Video over wireless, connecting devices to the cloud, managing smartphone platforms will demand greater management

By Matt Hamblen
May 13, 2010 06:00 AM ET

Computerworld - From Wi-Fi to smartphones, wireless technology has become ubiquitous in businesses and is growing more vital every day. But it also can be frustrating as hell for IT groups.

How substantial is the anxiety that wireless technology creates for IT? "HUGE," in all caps, wrote Brad Wright, vice president of global communications technology at Jacobs Engineering Group Inc., in an e-mail.

That's because wireless environments are difficult to support, especially setups like the one at Jacobs, which has 15,000 wireless users in 400 locations, he said. Also, wireless technology is evolving and as it does so, users are growing increasingly demanding and tend to get frustrated by wireless policies and new programs, he added.

Over the next decade, the complexity will only get worse, even for well-prepared companies, analysts said, and a premium will be placed on CIOs and IT organizations that recognize that mobility needs to be at the top of the IT agenda.

Given the wireless mega-trend and associated growing pains, it's fair to ask how midsize and large IT shops are managing wireless and what they're doing to prepare for the evolution of wireless over the coming decade. For example, are companies creating a new position of chief mobility officer, or appointing someone with a title similar to Wright's to oversee all the moving parts? Are IT shops integrating wireless into their technology processes and systems?

Computerworld contacted 10 IT directors at universities and businesses as well as various industry analysts and wireless vendors to ask them how prepared IT shops are to face the next wireless decade. Not surprisingly, IT managers brag that they are on top of things, pretty much. However, some confessed that they feel anxious about forthcoming technologies, such as video over wireless and voice over Wi-Fi, or that they're concerned about their ability to control the deluge of smartphone models and applications and provide sufficient security for all of them.

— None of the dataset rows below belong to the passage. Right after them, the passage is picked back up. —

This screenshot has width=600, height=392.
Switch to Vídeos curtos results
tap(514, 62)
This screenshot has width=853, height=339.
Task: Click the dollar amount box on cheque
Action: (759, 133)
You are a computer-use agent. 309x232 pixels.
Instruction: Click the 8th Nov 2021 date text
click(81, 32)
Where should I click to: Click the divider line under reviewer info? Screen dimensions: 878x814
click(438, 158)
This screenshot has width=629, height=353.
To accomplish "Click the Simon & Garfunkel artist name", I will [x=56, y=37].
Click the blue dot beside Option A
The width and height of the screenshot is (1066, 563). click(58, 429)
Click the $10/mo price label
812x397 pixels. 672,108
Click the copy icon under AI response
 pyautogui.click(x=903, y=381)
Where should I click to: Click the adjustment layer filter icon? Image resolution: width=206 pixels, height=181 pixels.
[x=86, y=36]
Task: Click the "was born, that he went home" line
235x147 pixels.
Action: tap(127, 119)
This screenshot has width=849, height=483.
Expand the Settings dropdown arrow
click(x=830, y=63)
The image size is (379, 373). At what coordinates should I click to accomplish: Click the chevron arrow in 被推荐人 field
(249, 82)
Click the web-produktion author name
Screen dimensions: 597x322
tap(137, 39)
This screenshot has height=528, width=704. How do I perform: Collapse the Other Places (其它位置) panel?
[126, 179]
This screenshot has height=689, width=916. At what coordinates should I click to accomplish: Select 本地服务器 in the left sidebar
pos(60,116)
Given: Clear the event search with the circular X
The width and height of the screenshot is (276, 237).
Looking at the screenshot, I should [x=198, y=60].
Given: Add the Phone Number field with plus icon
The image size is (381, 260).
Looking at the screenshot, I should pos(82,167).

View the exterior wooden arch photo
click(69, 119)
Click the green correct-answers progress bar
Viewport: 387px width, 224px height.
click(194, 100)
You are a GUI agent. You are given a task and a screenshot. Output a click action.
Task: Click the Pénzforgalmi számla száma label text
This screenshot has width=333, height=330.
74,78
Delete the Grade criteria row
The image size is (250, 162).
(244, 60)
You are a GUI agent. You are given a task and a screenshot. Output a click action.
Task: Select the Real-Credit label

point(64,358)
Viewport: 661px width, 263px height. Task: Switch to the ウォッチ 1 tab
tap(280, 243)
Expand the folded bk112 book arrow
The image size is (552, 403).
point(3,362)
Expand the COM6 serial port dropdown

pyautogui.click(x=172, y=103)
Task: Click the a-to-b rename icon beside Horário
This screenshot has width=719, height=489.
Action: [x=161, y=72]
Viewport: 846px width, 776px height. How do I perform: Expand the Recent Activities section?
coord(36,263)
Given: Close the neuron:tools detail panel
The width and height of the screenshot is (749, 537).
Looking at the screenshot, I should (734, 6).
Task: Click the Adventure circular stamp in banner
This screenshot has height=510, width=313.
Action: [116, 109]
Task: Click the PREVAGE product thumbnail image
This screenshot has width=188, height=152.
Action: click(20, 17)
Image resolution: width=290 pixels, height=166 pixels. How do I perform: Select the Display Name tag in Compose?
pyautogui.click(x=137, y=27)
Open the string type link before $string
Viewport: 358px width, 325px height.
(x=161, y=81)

Small and midsize businesses, and even some large ones, aren't "fully aware of how several of these coming wireless services might impact them from a cost and support perspective," Wright said. "Impacts of video over wireless, voice over Wi-Fi and others are hard to gauge at present, and this will become increasingly difficult as users invent new reasons for such technologies to be used for work or play."

Concerns over rapid change

Controlling wireless telecommunications expenses, for example, has "become a major worry," said an IT manager at a large New York cultural institution, who asked not to be named.

Russ Hester, chief technology officer at the Francis Tuttle Technology Center, an educational institution in Oklahoma City, said the biggest concern he faces is developing a "sound security approach to make more core services available to wireless devices." Hester said he already sees smartphones taking up the bulk of Wi-Fi network usage, and he pointed out that Francis Tuttle is rolling out video-over-wireless capacity for a new culinary school.